Gentoo Forums
Gentoo Forums
Gentoo Forums
Quick Search: in
[SOLVED-ish] partial UTF8 problems in some kde ...
View unanswered posts
View posts from last 24 hours
View posts from last 7 days

 
Reply to topic    Gentoo Forums Forum Index Desktop Environments
View previous topic :: View next topic  
Author Message
netjiro
n00b
n00b


Joined: 30 Dec 2004
Posts: 47
Location: Liechtenstein

PostPosted: Sun Jan 07, 2018 10:24 am    Post subject: [SOLVED-ish] partial UTF8 problems in some kde ... Reply with quote

I must have missed something, thankful for ideas on how to troubleshoot and fix:

I thought I had done the installation according to tfm (https://wiki.gentoo.org/wiki/UTF-8)
Most of the system works just perfectly fine with utf8 support.

BUT:
dolphin: klick/drag'n'drop of non plain ascii filename will not work, displaying an error message with the ascii interpreted filename. However, dolphin lists the utf8 filename correctly.
firefox: saving a file with a non-ascii character creates two files: one with the correct utf8 filename encoding but with 0 byte length, and one file with an extended ascii (CP1252 ?) encoding actually containing the data.

Code:
# cat /etc/env.d/02locale
LANG="en_US.utf8"

# eselect locale list
  [4]   en_US.utf8 *

# locale -a | grep utf
en_US.utf8


Any idea what I'm missing?


Last edited by netjiro on Sun Jan 07, 2018 1:28 pm; edited 1 time in total
Back to top
View user's profile Send private message
mike155
Advocate
Advocate


Joined: 17 Sep 2010
Posts: 4438
Location: Frankfurt, Germany

PostPosted: Sun Jan 07, 2018 10:47 am    Post subject: Reply with quote

What is the output of
Code:
export | egrep "(LANG|LC_)"
Back to top
View user's profile Send private message
netjiro
n00b
n00b


Joined: 30 Dec 2004
Posts: 47
Location: Liechtenstein

PostPosted: Sun Jan 07, 2018 10:51 am    Post subject: Reply with quote

Quick further investigation:
Testing creating filenames with "€" sign in them:

octal codes: (LC_ALL=C ls -b)
kterm-euro:\342\202\254
dolphin-euro:\342\202\254
mozilla-euro:\302\254 -- and just single byte -- \254

So: both kterm and dolphin will create the same 0xE282AC for "€"
while mozilla creates one file with: 0xC2AC and one with 0xAC for the "€" character.
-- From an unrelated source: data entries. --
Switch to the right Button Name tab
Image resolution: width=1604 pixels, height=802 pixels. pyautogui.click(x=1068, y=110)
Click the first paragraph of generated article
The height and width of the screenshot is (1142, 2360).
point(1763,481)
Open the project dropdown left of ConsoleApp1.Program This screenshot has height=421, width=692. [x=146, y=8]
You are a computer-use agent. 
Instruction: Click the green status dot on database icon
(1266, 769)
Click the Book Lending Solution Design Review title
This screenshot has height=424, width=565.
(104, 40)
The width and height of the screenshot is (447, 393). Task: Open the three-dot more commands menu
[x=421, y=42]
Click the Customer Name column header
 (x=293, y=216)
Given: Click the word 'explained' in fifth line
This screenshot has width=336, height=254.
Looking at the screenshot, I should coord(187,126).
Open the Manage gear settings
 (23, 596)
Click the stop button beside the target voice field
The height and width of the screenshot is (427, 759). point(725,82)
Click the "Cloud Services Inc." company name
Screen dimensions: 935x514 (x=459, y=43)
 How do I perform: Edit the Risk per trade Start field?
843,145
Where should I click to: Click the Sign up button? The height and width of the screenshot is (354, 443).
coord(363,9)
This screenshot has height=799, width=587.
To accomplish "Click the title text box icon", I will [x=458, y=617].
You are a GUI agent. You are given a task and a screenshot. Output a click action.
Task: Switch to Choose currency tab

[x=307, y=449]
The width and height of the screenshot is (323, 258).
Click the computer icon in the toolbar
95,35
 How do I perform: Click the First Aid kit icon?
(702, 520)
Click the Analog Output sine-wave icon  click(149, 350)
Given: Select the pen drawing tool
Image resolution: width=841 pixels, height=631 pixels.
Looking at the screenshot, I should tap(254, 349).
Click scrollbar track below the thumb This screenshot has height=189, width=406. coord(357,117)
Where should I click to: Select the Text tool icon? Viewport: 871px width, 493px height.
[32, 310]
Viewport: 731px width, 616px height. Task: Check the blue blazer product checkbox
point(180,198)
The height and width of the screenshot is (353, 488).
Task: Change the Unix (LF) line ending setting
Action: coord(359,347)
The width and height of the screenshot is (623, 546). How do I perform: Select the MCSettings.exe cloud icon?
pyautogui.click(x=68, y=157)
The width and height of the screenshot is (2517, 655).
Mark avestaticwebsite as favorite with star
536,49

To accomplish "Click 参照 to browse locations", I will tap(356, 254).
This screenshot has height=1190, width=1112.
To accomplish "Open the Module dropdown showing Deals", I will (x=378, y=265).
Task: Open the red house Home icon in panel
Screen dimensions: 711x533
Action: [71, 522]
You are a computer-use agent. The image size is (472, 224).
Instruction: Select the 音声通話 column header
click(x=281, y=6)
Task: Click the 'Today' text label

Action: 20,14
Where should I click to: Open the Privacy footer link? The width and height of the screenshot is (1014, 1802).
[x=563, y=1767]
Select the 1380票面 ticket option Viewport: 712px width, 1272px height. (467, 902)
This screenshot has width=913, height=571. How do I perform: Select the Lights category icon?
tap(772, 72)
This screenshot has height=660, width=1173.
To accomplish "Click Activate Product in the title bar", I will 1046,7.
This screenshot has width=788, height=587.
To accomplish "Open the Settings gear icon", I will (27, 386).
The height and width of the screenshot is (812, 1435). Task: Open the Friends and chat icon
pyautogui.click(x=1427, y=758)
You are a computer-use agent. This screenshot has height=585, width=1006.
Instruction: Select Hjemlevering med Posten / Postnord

kterm and dolphin can however still display the mozilla version 0xC2AC as "€" even if they themselves create it as 0xE282AC
And none of them create the 0x20AC I was naively expecting since the unicode 0x20AC is listed as "€". (http://www.unicodemap.org/details/0x20AC/index.html) Or perhaps that's for UTF16 only.

This is weird.


Last edited by netjiro on Sun Jan 07, 2018 11:02 am; edited 1 time in total
Back to top
View user's profile Send private message
netjiro
n00b
n00b


Joined: 30 Dec 2004
Posts: 47
Location: Liechtenstein

PostPosted: Sun Jan 07, 2018 10:54 am    Post subject: Reply with quote

@mike155

Code:
# export | egrep "(LANG|LC_)"
declare -x LANG="en_US.utf8"
Back to top
View user's profile Send private message
mike155
Advocate
Advocate


Joined: 17 Sep 2010
Posts: 4438
Location: Frankfurt, Germany

PostPosted: Sun Jan 07, 2018 11:02 am    Post subject: Reply with quote

Quote:
I was naively expecting since the unicode 0x20AC is listed as "€"

No. U+20AC is the Unicode code point. E2 82 AC is the UTF-8 hexadecimal encoding. There is a big difference between code points and UTF-8, UTF-16 and UTF-32 encodings.
Back to top
View user's profile Send private message
netjiro
n00b
n00b


Joined: 30 Dec 2004
Posts: 47
Location: Liechtenstein

PostPosted: Sun Jan 07, 2018 11:05 am    Post subject: Reply with quote

mike155 wrote:
Quote:
I was naively expecting since the unicode 0x20AC is listed as "€"

No. U+20AC is the Unicode code point. E2 82 AC is the UTF-8 hexadecimal encoding. There is a big difference between code points and UTF-8, UTF-16 and UTF-32 encodings.

Yep, should have known that. (hang my head in shame)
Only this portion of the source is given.